### Required work
1 > In the text on the San Antonio abortion travel vote, who explains what happened in the council chambers?
2 > Continue the text on the San Antonio abortion travel vote from its final sentence.
══ Study text ══
This week’s Last Word commentary examines the San Antonio City Council’s failed vote on funding abortion travel, a decision that reflects both the city’s political divide and the larger struggle between state and local governance in Texas. Bob...
This week’s Last Word commentary examines the San Antonio City Council’s failed vote on funding abortion travel, a decision that reflects both the city’s political divide and the larger struggle between state and local governance in Texas.
Bob Rivard breaks down what happened in the council chambers, why the vote failed, and what it signals for San Antonio’s upcoming elections. With abortion access increasingly restricted statewide, this debate raises broader questions: Should cities step in where state laws limit healthcare options? And how will this issue shape the future political landscape in San Antonio?
Join us for a thoughtful reflection on the implications of this vote and the shifting dynamics of local power and state control.
Today I’d like to talk about abortion travel and the San Antonio City Council.
═══
══ Given data ══
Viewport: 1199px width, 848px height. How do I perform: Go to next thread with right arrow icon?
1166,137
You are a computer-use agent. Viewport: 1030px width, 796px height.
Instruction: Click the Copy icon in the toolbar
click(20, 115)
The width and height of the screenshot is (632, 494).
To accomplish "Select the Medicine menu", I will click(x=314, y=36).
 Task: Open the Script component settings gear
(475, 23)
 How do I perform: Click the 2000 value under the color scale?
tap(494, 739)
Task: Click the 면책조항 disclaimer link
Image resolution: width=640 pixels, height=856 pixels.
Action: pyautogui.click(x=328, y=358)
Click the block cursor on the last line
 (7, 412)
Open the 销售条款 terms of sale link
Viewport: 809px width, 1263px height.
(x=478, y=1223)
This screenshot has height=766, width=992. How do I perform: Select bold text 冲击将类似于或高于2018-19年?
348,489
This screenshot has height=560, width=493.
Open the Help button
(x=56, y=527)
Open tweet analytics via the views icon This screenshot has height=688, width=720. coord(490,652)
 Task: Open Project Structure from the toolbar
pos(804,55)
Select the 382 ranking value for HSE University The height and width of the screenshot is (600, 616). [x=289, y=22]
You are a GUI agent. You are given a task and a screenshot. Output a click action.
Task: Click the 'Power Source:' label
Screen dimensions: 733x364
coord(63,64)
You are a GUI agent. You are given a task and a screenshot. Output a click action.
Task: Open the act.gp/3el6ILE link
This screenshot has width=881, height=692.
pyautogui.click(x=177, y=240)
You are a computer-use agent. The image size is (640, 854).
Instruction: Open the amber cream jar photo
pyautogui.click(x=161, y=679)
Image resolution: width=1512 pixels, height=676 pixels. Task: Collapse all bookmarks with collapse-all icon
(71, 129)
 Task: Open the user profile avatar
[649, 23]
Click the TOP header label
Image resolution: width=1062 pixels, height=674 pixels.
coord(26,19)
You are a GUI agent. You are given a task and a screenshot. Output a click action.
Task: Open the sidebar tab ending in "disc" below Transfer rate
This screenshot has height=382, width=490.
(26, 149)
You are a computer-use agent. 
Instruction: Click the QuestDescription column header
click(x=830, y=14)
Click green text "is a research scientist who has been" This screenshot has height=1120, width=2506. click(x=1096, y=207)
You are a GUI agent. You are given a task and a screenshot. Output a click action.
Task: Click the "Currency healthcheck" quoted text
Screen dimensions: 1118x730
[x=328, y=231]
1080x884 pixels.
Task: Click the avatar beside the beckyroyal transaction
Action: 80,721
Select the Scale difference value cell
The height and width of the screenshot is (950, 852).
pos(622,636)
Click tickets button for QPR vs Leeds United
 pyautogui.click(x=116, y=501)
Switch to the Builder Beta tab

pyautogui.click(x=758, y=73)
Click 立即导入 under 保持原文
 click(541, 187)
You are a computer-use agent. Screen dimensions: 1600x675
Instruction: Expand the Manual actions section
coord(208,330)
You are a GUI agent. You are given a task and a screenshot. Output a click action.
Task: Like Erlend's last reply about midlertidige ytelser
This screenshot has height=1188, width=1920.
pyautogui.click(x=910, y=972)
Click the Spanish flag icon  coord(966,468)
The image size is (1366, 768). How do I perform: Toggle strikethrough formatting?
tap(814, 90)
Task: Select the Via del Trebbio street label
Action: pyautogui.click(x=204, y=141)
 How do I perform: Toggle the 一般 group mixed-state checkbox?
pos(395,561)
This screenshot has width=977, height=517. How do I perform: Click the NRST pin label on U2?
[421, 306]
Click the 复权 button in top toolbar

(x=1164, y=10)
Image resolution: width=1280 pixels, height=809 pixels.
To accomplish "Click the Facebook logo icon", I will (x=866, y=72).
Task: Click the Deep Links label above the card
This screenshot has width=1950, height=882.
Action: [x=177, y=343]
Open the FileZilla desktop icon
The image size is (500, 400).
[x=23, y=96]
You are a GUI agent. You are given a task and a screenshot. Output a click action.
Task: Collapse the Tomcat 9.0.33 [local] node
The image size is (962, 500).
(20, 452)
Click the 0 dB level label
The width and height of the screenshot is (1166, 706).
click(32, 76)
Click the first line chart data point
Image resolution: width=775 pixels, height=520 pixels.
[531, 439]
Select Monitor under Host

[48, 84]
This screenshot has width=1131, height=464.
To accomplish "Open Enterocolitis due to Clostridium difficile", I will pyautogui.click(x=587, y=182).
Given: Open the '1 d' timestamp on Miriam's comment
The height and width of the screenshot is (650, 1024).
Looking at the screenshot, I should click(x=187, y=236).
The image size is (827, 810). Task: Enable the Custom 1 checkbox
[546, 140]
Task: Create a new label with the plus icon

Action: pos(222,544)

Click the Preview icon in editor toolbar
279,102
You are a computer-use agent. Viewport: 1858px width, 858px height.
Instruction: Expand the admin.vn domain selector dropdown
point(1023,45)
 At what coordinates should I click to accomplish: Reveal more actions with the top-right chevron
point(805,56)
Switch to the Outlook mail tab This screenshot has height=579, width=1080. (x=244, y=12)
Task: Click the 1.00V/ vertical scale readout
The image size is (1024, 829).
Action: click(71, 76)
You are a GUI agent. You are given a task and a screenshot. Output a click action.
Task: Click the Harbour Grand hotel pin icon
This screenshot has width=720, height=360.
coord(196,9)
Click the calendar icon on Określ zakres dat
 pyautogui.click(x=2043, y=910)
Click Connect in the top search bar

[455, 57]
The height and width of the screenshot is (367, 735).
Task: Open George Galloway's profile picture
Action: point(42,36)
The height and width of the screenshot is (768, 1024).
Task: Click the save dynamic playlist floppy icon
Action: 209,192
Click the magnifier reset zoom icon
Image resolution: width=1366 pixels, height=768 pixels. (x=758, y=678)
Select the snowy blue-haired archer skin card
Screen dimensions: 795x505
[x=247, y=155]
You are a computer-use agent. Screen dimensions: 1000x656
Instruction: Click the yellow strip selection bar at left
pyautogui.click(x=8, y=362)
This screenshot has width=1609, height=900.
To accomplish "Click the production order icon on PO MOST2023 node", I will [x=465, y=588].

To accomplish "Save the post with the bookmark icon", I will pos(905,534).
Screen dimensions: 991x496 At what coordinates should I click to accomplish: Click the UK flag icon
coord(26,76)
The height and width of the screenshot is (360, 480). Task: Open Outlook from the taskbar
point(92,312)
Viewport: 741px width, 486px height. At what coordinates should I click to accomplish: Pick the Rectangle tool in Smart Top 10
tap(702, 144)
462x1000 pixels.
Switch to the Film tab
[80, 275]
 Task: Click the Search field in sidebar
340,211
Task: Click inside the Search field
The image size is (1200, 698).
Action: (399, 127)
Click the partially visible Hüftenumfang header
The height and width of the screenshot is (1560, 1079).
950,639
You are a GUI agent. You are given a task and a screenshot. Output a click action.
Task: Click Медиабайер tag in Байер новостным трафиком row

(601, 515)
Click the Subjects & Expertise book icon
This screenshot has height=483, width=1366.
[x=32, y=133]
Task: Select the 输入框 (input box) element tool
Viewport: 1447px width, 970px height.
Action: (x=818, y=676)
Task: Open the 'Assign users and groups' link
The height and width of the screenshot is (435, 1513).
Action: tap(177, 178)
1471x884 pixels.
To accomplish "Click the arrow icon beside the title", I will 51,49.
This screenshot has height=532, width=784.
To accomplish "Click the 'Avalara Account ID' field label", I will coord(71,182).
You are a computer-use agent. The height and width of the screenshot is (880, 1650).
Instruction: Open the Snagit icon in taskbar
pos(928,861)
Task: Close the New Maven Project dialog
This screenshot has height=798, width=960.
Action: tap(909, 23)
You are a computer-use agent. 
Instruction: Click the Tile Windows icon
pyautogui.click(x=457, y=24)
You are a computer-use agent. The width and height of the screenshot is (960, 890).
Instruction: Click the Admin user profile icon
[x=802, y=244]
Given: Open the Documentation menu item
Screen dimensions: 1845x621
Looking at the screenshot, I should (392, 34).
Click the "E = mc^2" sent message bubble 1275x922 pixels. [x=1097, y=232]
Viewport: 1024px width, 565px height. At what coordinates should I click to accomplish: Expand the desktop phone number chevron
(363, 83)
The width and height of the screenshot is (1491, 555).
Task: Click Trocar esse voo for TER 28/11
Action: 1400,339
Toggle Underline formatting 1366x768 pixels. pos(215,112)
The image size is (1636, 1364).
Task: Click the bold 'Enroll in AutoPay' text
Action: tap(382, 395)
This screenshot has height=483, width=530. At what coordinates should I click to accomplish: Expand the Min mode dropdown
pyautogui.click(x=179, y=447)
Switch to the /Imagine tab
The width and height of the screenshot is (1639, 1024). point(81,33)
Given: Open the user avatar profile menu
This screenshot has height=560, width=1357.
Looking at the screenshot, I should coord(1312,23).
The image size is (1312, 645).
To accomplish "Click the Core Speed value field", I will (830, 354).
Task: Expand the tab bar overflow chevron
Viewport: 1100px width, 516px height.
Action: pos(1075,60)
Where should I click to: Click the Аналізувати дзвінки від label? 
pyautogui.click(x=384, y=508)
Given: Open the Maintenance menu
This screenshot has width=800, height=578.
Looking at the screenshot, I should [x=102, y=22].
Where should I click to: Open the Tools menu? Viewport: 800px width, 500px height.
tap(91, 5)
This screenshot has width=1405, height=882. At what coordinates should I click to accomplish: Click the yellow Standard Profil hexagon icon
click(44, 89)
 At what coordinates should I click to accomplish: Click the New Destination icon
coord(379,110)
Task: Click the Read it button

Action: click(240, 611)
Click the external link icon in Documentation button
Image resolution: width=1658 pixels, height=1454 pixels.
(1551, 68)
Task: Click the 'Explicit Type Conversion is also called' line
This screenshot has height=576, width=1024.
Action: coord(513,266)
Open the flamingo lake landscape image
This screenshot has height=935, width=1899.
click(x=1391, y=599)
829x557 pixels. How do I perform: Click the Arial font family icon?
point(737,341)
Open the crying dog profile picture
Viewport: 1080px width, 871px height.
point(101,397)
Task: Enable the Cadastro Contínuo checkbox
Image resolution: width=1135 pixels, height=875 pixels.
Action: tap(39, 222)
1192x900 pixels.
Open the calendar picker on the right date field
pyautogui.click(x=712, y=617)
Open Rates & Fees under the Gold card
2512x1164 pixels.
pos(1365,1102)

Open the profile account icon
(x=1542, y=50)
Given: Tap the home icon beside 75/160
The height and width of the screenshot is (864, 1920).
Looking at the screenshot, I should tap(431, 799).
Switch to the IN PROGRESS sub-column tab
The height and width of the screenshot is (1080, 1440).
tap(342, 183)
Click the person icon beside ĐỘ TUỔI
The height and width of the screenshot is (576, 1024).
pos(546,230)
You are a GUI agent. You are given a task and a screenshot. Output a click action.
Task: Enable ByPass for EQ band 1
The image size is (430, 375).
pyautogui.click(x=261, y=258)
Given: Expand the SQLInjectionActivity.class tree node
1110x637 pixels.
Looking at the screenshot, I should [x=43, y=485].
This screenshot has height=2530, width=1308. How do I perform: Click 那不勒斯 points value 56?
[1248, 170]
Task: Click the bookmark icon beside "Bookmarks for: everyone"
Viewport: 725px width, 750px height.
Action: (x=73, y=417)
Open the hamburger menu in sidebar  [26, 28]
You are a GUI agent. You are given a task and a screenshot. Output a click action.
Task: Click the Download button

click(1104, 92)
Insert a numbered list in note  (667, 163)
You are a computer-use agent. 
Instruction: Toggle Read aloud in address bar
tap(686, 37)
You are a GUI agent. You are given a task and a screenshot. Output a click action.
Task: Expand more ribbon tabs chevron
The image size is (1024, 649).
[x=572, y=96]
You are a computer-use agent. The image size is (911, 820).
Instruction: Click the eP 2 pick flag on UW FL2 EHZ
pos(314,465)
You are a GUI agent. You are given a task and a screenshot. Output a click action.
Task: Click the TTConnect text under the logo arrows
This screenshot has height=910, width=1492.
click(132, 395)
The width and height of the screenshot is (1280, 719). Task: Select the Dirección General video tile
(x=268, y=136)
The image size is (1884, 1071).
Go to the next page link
═══
### Answer list
1 > Bob Rivard

2 >
If a close friend or extended family member needed financial help to travel out-of-state for women’s reproductive services, including a legal abortion, I am certain my wife and I would be there to help.
We respect people whose religious beliefs are the foundation of their opposition to abortion, but we categorically reject their right to impose those beliefs on others. And we oppose elected officials who covet the votes of evangelical Christians and others on the extreme fringes of the Republican Party who celebrate laws they pass denying women their reproductive rights and control over their own bodies.
It’s amazing how Donald Trump, Greg Abbott and so many others in recent years have discovered their own spiritual fervor for opposing Roe vs. Wade, Planned Parenthood and just about every other legal and medical protection once afforded the women of Texas and beyond.
All that said, I was glad when a committee of San Antonio City Council voted down an attempt by several council members to use taxpayer funds to pay for women to travel out of state to seek abortions. I sympathize with council members wishing to support women and families that lack the resources to travel for reproductive services. I just don’t think it falls within the realm of what council members should be funding and focusing on in their official roles.
I am guessing a majority of city taxpayers agree with me.
If members of the council want to undertake personal fundraising campaigns to help women end their pregnancies, I would applaud them. The draconian laws that have eliminated virtually all abortions in Texas have already had some predictable, tragic consequences.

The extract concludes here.